If $$y=3e^{2x}+2e^{3x}$$ prove that $$\frac {d^{2}y}{dx^{2}}-5\frac {dy}{dx}+6y=0$$

Answer

**step1** Understanding the Problem

The problem asks us to prove that a given differential equation holds true for a specific function.
The given function is $$y = 3e^{2x} + 2e^{3x}$$.
The differential equation to prove is $$\frac {d^{2}y}{dx^{2}}-5\frac {dy}{dx}+6y=0$$.
To prove this, we must find the first derivative ($$\frac{dy}{dx}$$) and the second derivative ($$\frac{d^2y}{dx^2}$$) of $$y$$ with respect to $$x$$, and then substitute these derivatives, along with the original function $$y$$, into the left side of the equation.

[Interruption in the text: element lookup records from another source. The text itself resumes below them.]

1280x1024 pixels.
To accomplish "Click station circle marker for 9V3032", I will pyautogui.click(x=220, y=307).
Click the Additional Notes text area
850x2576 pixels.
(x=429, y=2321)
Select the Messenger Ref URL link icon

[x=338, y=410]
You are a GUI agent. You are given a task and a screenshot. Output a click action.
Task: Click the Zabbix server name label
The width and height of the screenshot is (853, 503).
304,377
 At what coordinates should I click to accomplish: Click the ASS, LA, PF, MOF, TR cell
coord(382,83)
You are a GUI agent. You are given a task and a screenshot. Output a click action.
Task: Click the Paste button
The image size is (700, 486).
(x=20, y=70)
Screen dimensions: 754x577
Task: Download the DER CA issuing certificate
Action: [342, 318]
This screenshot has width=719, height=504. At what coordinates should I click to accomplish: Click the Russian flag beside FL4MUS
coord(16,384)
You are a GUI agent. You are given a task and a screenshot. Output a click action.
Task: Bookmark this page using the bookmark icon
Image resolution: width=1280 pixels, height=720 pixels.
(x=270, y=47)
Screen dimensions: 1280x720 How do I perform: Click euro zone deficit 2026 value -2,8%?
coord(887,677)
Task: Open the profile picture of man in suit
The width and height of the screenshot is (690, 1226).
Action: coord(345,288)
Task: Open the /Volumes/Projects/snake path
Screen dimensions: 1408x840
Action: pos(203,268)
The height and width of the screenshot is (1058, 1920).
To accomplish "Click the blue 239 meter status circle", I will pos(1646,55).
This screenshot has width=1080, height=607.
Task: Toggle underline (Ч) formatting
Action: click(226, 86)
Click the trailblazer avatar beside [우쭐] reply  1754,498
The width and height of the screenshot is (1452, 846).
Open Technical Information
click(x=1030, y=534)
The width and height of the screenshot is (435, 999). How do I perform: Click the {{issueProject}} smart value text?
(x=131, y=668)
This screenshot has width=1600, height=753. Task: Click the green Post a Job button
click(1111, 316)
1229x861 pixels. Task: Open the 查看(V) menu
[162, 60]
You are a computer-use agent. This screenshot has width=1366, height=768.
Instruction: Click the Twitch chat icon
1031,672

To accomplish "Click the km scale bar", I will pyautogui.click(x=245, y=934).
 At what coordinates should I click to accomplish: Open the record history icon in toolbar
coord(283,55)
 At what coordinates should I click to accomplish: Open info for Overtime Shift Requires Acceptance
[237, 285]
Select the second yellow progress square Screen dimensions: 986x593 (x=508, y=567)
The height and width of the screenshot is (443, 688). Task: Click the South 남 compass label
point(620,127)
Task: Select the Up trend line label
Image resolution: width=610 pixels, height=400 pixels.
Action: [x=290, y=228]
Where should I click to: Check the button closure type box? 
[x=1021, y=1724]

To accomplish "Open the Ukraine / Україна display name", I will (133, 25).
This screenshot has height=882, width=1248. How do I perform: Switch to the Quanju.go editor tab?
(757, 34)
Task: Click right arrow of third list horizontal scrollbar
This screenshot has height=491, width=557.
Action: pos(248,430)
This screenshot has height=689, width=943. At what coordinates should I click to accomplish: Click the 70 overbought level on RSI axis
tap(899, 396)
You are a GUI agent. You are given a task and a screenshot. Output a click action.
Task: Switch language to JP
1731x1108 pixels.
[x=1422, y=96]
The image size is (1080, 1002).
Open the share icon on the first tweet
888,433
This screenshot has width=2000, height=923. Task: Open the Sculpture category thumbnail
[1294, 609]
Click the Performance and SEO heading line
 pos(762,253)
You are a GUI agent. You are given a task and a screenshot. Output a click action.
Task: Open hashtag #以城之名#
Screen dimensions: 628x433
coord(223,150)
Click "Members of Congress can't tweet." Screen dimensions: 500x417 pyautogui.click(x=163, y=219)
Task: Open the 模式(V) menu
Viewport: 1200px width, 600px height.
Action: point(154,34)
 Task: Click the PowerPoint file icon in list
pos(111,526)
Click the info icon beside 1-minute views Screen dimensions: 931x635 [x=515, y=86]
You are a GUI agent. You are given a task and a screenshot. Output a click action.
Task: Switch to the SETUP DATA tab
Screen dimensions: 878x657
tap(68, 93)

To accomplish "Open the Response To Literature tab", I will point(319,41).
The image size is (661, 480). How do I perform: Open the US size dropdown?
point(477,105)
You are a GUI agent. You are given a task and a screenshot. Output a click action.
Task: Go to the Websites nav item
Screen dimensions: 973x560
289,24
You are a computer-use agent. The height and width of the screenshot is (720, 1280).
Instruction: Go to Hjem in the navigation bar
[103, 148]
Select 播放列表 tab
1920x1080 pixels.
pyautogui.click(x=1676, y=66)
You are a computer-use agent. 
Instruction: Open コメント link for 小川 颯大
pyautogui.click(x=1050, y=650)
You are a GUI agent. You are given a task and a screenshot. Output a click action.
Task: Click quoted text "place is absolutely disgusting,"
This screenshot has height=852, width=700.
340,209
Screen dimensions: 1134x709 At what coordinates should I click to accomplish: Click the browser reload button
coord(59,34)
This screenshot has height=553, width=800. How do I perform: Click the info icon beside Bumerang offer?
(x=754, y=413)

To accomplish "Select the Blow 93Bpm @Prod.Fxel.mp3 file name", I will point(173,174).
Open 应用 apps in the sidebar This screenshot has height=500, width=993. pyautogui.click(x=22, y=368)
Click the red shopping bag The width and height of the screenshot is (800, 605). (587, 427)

Our goal is to show that this substitution results in a value of 0.

**step2** Calculating the First Derivative, $$\frac{dy}{dx}$$

We start with the function $$y = 3e^{2x} + 2e^{3x}$$.
To find the first derivative, we differentiate each term with respect to $$x$$.
Recall that the derivative of $$e^{ax}$$ with respect to $$x$$ is $$ae^{ax}$$.
For the first term, $$3e^{2x}$$, the constant multiplier is 3 and $$a=2$$, so its derivative is $$3 \times (2e^{2x}) = 6e^{2x}$$.
For the second term, $$2e^{3x}$$, the constant multiplier is 2 and $$a=3$$, so its derivative is $$2 \times (3e^{3x}) = 6e^{3x}$$.
Combining these, the first derivative is:
$$\frac{dy}{dx} = 6e^{2x} + 6e^{3x}$$

**step3** Calculating the Second Derivative, $$\frac{d^2y}{dx^2}$$

Next, we find the second derivative by differentiating the first derivative, $$\frac{dy}{dx}$$, with respect to $$x$$.
We have $$\frac{dy}{dx} = 6e^{2x} + 6e^{3x}$$.
Differentiating the first term, $$6e^{2x}$$, with respect to $$x$$: the constant multiplier is 6 and $$a=2$$, so its derivative is $$6 \times (2e^{2x}) = 12e^{2x}$$.
Differentiating the second term, $$6e^{3x}$$, with respect to $$x$$: the constant multiplier is 6 and $$a=3$$, so its derivative is $$6 \times (3e^{3x}) = 18e^{3x}$$.
Combining these, the second derivative is:
$$\frac{d^2y}{dx^2} = 12e^{2x} + 18e^{3x}$$

**step4** Substituting the Derivatives and Function into the Equation

Now, we substitute the expressions for $$y$$, $$\frac{dy}{dx}$$, and $$\frac{d^2y}{dx^2}$$ into the left-hand side of the given differential equation:
Equation: $$\frac{d^2y}{dx^2} - 5\frac{dy}{dx} + 6y$$
Substitute the derived expressions:
$$LHS = (12e^{2x} + 18e^{3x}) - 5(6e^{2x} + 6e^{3x}) + 6(3e^{2x} + 2e^{3x})$$

**step5** Simplifying the Expression

Expand the terms by distributing the multipliers:
$$LHS = 12e^{2x} + 18e^{3x} - (5 \times 6e^{2x} + 5 \times 6e^{3x}) + (6 \times 3e^{2x} + 6 \times 2e^{3x})$$
$$LHS = 12e^{2x} + 18e^{3x} - 30e^{2x} - 30e^{3x} + 18e^{2x} + 12e^{3x}$$
Now, group the terms with $$e^{2x}$$ and $$e^{3x}$$ separately:
Terms with $$e^{2x}$$: $$(12 - 30 + 18)e^{2x}$$
Terms with $$e^{3x}$$: $$(18 - 30 + 12)e^{3x}$$
Calculate the coefficients for each group:
For $$e^{2x}$$: $$12 - 30 + 18 = -18 + 18 = 0$$
For $$e^{3x}$$: $$18 - 30 + 12 = -12 + 12 = 0$$
Therefore, the Left Hand Side simplifies to:
$$LHS = 0e^{2x} + 0e^{3x} = 0 + 0 = 0$$

**step6** Conclusion of the Proof

We have shown that by substituting the function $$y$$ and its derivatives into the left side of the differential equation, the expression simplifies to 0.
Since the Left Hand Side (LHS) equals 0, which is the Right Hand Side (RHS) of the equation $$\frac {d^{2}y}{dx^{2}}-5\frac {dy}{dx}+6y=0$$, the proof is complete.
Thus, we have proven that for $$y=3e^{2x}+2e^{3x}$$, the given differential equation holds true.